Personal information
- Full name: Luis Fernando Fuentes Vargas
- Date of birth: 14 September 1986 (age 39)
- Place of birth: Chetumal, Quintana Roo, Mexico
- Height: 1.72 m (5 ft 8 in)
- Position: Left-back

Youth career
- 2007: Pumas Morelos

Senior career*
- Years: Team / Apps / (Gls)
- 2007–2018: UNAM / 257 / (6)
- 2017: → Monterrey (loan) / 25 / (0)
- 2018–2020: Tijuana / 41 / (2)
- 2020: → América (loan) / 9 / (2)
- 2020–2024: América / 121 / (1)

International career
- 2015: Mexico / 1 / (0)

= Luis Fuentes (footballer, born 1986) =

Mexican footballer

Luis Fernando Fuentes Vargas (born 14 September 1986) is a Mexican former professional footballer who played as a left-back.

==Club career==
===Pumas===
Fuentes played for Pumas Morelos and was called up by Pumas de la UNAM to be a substitute or to play in the CONCACAF Champions League and Interliga.

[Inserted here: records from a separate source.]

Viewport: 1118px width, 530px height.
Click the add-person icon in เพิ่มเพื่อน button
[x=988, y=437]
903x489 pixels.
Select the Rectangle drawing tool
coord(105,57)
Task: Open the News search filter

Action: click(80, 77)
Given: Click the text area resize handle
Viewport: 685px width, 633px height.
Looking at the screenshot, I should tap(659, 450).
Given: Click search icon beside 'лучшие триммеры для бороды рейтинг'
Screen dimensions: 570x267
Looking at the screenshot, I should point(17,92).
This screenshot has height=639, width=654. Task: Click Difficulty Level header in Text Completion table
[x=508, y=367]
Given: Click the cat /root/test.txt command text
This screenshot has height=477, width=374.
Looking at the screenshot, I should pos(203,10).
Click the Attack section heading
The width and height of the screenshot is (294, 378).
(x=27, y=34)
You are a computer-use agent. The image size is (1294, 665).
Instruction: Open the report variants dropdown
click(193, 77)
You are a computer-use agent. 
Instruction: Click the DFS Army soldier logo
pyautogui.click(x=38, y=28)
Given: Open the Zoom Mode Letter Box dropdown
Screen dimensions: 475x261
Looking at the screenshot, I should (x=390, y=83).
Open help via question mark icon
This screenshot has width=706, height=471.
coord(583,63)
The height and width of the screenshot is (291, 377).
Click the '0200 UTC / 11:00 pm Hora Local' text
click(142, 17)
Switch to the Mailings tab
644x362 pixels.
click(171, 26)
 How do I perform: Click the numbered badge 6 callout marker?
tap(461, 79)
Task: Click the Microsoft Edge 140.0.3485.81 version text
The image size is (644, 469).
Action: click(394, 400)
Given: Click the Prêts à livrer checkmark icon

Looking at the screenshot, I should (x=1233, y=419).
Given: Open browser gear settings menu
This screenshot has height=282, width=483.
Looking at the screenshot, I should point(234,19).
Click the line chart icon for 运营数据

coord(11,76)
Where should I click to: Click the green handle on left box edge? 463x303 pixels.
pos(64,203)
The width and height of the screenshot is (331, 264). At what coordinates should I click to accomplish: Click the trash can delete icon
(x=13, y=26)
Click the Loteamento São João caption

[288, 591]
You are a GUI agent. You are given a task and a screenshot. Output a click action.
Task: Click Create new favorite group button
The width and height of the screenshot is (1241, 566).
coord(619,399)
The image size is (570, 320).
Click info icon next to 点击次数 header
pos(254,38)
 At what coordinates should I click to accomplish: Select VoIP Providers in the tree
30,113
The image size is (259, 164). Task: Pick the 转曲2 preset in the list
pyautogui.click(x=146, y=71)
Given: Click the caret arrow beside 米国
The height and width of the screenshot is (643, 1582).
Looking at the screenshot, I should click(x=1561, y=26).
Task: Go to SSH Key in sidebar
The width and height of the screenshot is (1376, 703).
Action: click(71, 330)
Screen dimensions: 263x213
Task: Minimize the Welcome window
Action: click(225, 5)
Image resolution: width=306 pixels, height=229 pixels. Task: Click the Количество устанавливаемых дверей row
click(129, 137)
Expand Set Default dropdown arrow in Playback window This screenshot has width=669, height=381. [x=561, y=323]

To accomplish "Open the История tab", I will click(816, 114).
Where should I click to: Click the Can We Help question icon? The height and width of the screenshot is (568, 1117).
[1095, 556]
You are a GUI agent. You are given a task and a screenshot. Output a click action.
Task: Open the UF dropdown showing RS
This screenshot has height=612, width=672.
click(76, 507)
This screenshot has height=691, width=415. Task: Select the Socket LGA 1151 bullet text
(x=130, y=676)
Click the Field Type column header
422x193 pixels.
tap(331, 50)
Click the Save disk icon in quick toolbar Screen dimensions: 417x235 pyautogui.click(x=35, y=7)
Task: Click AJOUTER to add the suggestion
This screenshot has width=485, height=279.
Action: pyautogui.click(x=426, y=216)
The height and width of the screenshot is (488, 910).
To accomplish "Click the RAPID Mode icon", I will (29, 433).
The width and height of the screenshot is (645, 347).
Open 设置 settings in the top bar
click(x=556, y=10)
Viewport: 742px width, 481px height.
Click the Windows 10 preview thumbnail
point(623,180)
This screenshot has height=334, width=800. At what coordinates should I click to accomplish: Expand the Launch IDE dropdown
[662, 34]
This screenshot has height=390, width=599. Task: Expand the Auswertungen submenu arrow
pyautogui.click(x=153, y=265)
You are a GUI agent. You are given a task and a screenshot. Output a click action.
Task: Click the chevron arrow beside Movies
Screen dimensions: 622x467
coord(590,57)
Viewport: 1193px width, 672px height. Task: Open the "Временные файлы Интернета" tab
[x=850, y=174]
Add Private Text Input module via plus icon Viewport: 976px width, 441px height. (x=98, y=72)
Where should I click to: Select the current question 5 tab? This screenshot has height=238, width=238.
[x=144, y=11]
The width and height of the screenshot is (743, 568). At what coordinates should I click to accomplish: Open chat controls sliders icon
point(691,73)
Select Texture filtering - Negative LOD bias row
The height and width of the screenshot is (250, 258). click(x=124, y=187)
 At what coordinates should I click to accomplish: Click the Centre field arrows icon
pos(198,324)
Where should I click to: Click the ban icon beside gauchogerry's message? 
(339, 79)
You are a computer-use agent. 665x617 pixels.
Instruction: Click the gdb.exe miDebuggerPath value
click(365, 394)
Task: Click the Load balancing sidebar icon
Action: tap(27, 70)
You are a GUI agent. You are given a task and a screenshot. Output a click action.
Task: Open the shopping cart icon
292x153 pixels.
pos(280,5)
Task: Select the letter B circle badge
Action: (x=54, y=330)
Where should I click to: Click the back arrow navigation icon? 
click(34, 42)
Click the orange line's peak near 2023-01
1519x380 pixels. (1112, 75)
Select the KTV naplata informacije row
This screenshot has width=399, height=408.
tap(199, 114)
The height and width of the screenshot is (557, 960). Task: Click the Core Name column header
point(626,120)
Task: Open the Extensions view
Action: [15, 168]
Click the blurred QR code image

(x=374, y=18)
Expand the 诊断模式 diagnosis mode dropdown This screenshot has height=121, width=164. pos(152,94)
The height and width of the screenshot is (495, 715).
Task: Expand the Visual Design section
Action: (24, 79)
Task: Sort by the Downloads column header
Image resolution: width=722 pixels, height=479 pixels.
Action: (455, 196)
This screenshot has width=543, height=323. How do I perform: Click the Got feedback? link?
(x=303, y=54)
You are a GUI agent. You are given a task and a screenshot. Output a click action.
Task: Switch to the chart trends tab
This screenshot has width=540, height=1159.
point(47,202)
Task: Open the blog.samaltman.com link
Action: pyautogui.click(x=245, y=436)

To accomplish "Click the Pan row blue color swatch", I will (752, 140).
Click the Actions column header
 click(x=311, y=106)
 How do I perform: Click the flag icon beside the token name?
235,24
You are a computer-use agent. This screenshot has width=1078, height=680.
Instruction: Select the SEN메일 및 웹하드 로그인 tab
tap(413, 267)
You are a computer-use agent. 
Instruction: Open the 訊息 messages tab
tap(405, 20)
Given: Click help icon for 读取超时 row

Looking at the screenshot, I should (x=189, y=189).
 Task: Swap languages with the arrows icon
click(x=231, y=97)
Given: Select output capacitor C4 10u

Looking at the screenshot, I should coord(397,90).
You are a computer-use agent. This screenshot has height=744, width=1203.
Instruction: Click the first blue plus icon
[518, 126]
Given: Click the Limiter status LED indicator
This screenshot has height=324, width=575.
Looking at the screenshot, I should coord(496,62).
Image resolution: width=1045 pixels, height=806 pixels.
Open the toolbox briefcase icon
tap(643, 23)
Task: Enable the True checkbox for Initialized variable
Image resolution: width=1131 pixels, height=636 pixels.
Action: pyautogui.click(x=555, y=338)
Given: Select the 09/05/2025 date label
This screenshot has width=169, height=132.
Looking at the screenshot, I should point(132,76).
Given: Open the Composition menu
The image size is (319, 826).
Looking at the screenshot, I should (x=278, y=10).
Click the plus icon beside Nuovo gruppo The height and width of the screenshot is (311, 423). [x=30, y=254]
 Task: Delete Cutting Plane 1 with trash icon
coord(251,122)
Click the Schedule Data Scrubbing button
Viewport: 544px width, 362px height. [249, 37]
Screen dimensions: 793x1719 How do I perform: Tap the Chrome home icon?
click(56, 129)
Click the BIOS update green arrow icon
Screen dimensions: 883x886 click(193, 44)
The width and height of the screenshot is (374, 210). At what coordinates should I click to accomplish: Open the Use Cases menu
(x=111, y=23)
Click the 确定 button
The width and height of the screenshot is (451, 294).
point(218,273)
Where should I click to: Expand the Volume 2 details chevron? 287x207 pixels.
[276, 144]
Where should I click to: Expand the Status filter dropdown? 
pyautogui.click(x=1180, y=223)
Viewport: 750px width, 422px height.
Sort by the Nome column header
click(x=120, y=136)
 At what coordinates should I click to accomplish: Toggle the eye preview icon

Fuentes debut was on 7 March 2009 in a match against San Luis in which he came on as a substitute replacing Fernando Morales on the 82nd minute.

Fuentes was part of the Pumas UNAM squads that won two championships, the Clausura 2009 and the Clausura 2011. For the Apertura 2016, Fuentes was selected team captain, at the suggestion of the team's prior captain, Darío Verón.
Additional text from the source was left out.